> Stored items
==============================

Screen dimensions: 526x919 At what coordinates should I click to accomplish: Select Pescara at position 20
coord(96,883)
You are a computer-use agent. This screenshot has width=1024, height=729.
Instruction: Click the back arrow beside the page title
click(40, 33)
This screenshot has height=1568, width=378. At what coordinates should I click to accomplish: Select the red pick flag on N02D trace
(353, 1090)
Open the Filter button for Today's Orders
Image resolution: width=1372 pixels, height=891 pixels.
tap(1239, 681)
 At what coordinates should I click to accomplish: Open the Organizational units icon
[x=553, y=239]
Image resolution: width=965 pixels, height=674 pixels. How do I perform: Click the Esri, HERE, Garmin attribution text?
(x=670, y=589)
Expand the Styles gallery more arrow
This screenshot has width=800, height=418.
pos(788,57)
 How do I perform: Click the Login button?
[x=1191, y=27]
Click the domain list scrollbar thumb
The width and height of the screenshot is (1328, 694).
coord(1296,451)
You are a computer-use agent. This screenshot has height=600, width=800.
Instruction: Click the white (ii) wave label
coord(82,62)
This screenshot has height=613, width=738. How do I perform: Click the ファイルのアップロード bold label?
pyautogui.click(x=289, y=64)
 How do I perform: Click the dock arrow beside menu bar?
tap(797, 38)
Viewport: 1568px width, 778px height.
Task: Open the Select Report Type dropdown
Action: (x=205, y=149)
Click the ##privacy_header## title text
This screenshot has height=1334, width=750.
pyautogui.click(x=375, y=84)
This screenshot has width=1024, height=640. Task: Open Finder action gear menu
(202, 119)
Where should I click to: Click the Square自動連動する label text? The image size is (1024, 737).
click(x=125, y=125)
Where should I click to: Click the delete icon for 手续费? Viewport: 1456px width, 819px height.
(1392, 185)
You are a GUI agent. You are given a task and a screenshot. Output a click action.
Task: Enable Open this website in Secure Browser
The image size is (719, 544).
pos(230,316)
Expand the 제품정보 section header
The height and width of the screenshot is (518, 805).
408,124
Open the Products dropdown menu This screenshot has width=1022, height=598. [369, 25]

==============================

> WORK TO BE COMPLETED
Taking the entries above, restate exactly those lines that fall between the line with "This screenshot has width=800, height=418." and the line with "Task: Enable Open", keeping both of those lines too.

> OUTPUT OF THE EXERCISE
This screenshot has width=800, height=418.
pos(788,57)
 How do I perform: Click the Login button?
[x=1191, y=27]
Click the domain list scrollbar thumb
The width and height of the screenshot is (1328, 694).
coord(1296,451)
You are a computer-use agent. This screenshot has height=600, width=800.
Instruction: Click the white (ii) wave label
coord(82,62)
This screenshot has height=613, width=738. How do I perform: Click the ファイルのアップロード bold label?
pyautogui.click(x=289, y=64)
 How do I perform: Click the dock arrow beside menu bar?
tap(797, 38)
Viewport: 1568px width, 778px height.
Task: Open the Select Report Type dropdown
Action: (x=205, y=149)
Click the ##privacy_header## title text
This screenshot has height=1334, width=750.
pyautogui.click(x=375, y=84)
This screenshot has width=1024, height=640. Task: Open Finder action gear menu
(202, 119)
Where should I click to: Click the Square自動連動する label text? The image size is (1024, 737).
click(x=125, y=125)
Where should I click to: Click the delete icon for 手续费? Viewport: 1456px width, 819px height.
(1392, 185)
You are a GUI agent. You are given a task and a screenshot. Output a click action.
Task: Enable Open this website in Secure Browser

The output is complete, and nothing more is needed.